Ya know, I had planned to stay home for my very first IAP and then participate in all the unique at-MIT stuff my other years, but now that you’ve reminded me about Mystery Hunt… that, by itself, is easily worth staying for. Every year. And it’s something that started while my dad was still attending! (he was class of ’82, I believe. I’m off by a maximum of 1 in either direction -.-” Too bad he never participated!)

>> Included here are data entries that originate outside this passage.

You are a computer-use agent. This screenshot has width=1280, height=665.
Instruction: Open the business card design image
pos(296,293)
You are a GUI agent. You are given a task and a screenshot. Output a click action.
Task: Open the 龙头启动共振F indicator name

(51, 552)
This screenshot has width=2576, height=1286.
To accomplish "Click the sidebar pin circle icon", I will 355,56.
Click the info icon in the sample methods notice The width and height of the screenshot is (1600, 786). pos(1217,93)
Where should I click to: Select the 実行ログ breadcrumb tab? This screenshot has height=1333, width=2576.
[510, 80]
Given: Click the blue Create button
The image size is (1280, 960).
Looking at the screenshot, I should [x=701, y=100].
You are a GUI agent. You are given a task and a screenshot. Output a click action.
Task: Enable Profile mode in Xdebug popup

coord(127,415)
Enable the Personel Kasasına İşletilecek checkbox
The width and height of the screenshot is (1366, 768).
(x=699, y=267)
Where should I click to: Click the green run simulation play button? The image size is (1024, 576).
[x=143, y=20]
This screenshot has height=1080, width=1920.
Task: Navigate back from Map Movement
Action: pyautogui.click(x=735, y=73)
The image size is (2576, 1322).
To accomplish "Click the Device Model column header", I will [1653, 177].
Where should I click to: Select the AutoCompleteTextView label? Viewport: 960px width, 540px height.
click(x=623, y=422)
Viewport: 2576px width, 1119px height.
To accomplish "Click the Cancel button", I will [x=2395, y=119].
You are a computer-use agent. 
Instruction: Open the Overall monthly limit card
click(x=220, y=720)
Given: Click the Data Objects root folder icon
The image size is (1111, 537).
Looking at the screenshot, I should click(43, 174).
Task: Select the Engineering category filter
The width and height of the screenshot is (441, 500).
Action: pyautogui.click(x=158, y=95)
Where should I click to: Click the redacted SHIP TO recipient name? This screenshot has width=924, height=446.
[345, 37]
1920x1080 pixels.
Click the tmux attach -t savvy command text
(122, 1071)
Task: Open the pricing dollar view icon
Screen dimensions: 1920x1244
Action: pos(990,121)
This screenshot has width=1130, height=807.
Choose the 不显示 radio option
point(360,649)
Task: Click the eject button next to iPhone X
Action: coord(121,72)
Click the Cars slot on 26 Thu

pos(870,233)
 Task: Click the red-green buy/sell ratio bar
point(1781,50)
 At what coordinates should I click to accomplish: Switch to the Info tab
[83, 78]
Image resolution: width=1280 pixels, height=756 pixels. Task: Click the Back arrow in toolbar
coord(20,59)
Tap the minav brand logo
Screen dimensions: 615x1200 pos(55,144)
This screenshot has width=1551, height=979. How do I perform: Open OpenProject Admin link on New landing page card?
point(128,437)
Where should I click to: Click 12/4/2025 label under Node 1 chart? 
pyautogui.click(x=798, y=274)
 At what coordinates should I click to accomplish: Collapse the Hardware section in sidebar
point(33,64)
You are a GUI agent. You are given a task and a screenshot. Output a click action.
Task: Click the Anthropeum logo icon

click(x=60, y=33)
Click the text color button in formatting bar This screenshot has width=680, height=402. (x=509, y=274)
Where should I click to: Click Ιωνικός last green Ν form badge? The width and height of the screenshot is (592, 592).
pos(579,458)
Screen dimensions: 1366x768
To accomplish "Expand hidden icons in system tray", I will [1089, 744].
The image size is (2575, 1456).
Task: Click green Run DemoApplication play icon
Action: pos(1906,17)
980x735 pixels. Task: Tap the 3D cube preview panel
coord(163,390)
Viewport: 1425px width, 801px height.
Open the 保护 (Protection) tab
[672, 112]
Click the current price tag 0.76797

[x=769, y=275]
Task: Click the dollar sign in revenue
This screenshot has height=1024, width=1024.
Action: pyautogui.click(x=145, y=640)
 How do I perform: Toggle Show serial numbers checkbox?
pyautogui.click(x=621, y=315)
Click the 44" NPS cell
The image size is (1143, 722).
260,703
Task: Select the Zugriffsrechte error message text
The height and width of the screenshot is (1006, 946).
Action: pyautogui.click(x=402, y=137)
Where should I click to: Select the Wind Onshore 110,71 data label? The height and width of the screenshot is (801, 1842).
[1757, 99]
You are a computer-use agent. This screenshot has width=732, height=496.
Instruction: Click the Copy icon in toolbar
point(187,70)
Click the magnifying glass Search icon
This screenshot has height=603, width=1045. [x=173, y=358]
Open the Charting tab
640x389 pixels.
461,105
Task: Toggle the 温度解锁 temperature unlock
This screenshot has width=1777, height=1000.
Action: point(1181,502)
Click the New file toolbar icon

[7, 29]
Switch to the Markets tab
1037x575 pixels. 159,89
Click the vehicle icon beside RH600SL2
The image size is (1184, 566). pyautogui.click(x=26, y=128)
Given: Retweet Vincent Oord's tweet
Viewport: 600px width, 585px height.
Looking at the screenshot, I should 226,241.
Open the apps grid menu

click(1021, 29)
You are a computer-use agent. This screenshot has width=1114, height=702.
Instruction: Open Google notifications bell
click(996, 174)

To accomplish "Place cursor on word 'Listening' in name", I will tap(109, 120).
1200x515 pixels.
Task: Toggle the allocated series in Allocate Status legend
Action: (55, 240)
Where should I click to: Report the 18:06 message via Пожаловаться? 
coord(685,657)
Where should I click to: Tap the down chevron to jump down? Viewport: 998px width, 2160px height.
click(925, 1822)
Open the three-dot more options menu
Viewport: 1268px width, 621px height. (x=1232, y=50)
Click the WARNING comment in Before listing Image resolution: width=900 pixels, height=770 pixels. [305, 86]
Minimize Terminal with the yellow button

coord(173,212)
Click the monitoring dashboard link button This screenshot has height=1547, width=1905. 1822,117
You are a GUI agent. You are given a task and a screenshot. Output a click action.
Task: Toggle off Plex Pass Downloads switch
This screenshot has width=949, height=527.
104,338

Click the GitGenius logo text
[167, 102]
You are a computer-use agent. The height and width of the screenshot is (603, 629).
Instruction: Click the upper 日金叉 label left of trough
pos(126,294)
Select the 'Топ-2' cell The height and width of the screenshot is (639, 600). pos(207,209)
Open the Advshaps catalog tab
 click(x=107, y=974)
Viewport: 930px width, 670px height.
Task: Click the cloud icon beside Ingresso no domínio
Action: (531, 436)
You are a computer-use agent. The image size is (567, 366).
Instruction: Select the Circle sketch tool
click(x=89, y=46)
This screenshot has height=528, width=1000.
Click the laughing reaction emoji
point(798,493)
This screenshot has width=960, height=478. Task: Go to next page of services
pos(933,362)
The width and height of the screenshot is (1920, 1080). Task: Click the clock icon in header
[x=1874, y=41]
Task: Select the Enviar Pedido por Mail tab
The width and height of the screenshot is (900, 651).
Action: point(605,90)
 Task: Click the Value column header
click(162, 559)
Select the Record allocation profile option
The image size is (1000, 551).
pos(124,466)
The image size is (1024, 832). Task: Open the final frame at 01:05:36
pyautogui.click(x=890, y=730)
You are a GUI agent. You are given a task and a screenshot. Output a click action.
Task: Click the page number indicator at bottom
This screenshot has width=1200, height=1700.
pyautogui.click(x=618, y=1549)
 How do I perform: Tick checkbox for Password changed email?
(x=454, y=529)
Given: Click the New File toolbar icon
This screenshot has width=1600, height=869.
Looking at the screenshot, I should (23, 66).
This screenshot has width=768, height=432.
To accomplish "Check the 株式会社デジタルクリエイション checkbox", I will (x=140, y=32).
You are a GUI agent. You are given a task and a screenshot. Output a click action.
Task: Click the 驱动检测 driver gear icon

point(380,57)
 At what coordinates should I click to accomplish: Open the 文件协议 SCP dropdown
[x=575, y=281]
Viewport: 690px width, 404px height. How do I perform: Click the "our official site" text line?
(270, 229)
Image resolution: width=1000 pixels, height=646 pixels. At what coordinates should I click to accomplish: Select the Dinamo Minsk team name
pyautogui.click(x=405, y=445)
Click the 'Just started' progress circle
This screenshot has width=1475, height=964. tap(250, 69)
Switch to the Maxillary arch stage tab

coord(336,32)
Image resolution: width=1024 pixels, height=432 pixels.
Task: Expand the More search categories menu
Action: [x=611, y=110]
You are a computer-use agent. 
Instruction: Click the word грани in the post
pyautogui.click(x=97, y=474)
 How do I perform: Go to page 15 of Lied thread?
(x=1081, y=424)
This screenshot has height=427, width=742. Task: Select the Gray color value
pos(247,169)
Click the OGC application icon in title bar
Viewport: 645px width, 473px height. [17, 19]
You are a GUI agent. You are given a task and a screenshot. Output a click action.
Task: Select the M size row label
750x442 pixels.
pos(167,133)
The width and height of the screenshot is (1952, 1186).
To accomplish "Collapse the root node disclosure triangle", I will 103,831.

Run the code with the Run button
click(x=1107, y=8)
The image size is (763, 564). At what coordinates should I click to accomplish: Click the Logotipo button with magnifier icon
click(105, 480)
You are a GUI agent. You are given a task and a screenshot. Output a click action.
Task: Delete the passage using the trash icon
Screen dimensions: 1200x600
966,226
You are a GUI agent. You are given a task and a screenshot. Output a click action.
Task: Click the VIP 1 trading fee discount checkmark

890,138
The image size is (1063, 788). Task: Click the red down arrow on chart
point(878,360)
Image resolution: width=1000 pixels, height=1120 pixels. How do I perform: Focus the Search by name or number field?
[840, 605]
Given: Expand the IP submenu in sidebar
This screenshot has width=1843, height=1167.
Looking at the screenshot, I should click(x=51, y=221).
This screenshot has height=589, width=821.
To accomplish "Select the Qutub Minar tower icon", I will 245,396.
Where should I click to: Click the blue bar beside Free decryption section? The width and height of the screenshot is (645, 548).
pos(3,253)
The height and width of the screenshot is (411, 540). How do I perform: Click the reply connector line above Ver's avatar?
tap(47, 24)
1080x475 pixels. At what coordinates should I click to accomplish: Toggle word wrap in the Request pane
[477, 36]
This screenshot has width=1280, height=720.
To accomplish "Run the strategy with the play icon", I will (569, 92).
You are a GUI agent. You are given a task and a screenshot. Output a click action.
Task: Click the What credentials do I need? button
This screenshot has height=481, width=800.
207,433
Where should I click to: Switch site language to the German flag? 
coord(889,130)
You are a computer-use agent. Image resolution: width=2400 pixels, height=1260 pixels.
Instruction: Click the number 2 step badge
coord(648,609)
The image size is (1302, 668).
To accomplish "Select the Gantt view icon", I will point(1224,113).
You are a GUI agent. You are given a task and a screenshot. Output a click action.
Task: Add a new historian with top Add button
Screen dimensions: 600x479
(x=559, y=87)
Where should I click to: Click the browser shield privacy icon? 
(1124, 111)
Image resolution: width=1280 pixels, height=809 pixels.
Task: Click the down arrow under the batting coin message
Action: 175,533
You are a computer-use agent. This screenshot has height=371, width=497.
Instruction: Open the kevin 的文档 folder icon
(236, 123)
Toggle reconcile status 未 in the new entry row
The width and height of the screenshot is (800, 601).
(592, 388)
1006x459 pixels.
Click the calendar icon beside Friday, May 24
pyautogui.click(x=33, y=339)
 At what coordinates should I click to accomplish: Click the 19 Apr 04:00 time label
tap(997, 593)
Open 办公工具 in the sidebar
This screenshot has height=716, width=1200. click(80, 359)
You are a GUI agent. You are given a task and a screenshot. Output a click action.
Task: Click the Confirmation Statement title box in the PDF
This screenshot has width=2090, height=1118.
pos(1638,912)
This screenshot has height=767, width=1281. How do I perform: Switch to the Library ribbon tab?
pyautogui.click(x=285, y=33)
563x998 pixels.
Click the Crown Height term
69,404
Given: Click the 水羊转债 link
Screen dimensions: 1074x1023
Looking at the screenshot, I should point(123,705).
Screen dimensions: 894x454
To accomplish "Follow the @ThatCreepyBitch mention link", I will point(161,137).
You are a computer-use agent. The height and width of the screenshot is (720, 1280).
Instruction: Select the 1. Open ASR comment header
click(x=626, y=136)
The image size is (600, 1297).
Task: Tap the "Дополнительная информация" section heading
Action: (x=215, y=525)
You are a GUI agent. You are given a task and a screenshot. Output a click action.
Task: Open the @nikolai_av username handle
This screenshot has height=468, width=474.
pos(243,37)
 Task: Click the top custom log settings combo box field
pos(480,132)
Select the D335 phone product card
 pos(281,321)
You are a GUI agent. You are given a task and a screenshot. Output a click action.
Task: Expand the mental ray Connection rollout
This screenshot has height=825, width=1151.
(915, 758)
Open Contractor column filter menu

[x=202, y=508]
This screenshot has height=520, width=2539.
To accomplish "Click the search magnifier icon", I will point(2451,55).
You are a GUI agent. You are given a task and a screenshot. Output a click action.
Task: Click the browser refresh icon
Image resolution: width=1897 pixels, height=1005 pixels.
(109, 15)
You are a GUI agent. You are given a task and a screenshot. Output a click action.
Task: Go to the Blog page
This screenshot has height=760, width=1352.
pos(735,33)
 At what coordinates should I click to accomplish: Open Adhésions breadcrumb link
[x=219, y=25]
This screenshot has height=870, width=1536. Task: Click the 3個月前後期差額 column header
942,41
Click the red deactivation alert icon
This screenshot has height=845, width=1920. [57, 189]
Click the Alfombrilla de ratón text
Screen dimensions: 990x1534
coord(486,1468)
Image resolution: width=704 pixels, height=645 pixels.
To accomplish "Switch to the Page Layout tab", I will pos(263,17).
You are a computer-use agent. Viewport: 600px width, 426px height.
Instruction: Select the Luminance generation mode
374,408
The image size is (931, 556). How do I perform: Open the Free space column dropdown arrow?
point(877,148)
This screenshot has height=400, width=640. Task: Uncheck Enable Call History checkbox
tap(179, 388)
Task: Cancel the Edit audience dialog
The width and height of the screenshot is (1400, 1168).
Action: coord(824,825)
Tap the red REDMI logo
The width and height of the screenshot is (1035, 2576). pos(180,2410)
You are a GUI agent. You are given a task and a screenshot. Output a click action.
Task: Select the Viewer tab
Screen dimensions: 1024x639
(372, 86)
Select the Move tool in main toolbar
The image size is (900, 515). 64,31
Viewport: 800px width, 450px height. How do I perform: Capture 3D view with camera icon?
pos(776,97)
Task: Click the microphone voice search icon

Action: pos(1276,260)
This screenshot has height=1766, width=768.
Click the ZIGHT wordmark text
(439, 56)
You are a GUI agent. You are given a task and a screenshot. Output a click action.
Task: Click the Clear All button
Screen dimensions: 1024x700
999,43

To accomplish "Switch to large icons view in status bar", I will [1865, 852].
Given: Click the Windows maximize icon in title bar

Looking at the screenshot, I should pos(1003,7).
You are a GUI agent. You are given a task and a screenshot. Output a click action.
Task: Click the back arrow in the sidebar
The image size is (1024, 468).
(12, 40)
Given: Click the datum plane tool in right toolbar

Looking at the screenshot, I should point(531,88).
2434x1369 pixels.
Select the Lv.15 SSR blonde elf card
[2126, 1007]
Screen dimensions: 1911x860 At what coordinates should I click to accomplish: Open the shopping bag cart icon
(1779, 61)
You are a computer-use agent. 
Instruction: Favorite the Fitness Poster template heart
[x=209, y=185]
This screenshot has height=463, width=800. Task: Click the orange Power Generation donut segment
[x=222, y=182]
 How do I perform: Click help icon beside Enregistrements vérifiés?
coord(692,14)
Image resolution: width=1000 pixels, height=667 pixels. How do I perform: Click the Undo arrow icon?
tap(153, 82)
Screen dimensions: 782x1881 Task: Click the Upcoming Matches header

OH, the four lines were related to the hexagon puzzle! I thought they were supposed to stand alone. Darn. :|
And you have the best taste in food, as always!! I’ll never stop appreciating those pictures XD
(I can’t believe that mystery hunt is powerful enough to make me forget the food comment…)
time-variant word search
WOW. that’s mind-thrilling I would say.
I have three questions:
the second one is : do you chose your own team?
HaHa HAh
By the way, I love the blog and I adore your writing style.
Good Luck next year in the Hunt.
@ hcs:
Yep, that’s the link. The next step is to connect this to the hexagon board . . . (keep in mind that in the actual hunt, we solved for the first four words in each line and then got the board).
@ Narce:
Thanks, but it sounds like I overstated my role in Mystery Hunt. Honestly, I basically slacked off for the first three hours we worked on the puzzle and then just happened to read the letters in the right order.
Mystery Hunt is well worth the IAP stay.
@ Abdallah:
Random’s team, at least, was open to anyone who wanted to join. We were the biggest too.
Yan, I definitaly think you should give yourself a lot more credit, that puzzle was tough and just following it alone is difficult. By the way, please disregard my question above, I am sure you have seen the effects of sleep deprivation, and here is yet another great example. That and don’t do a Calc IA while blogging, not productive.
Hmm…dance styles…related to hex…blarg, wikipedia is no help here.
Huh, that’s weird. The first word in each line is also an obscure type of country dance. Probobly just speculation.
i don’t think we were the biggest team…manic sages was bigger but they had a lot of remote solvers, and some teams were about our size altogether
The ice-cream looks so delicious! Wish I had some right now. :( There are beautiful sunsets in Cambridge. Hope I can witness such beauty soon.
so.cool.
Yan, to even “happen” to read that kind of thing in the correct order when surrounded by puzzle freaks and under whatever amusement-stress I can only imagine Mystery Hunt will induce is impressive, and shows that you have great puzzle intuition on some level or another, even you don’t feel like it’s been refined at all~
I didn’t say “oh, Yan, you worked so hard on those puzzles to help out your team!” so I don’t want you to feel like you misrepresented your contribution XP
That was so Awesome!!!
(MIT’s the only place which would do something like this!
@Yan
Has the Mystery Hunt got some official site where we can see all the puzzles? – and you should try Baskin Robbins for ice cream!
@ Vaibhav:
You might regret it, but here’s the link:
http://web.mit.edu/puzzle/www/hunthistory.html
Mystery Hunt was definitely the highlight of my month. I’ll never forget the expressions of my teammates when I managed to churn out all four answers of Message Redacted literally within 30 seconds of each other.
And I must admit the Hyperextensions puzzle was my all-time favourite. If you have even a smidgen of computer-related interest, I suggest you try it =)
yeahYEAHYEAHYEAHYEAH!
actually, I missed it this year. oops
are you implying that MIT is real life?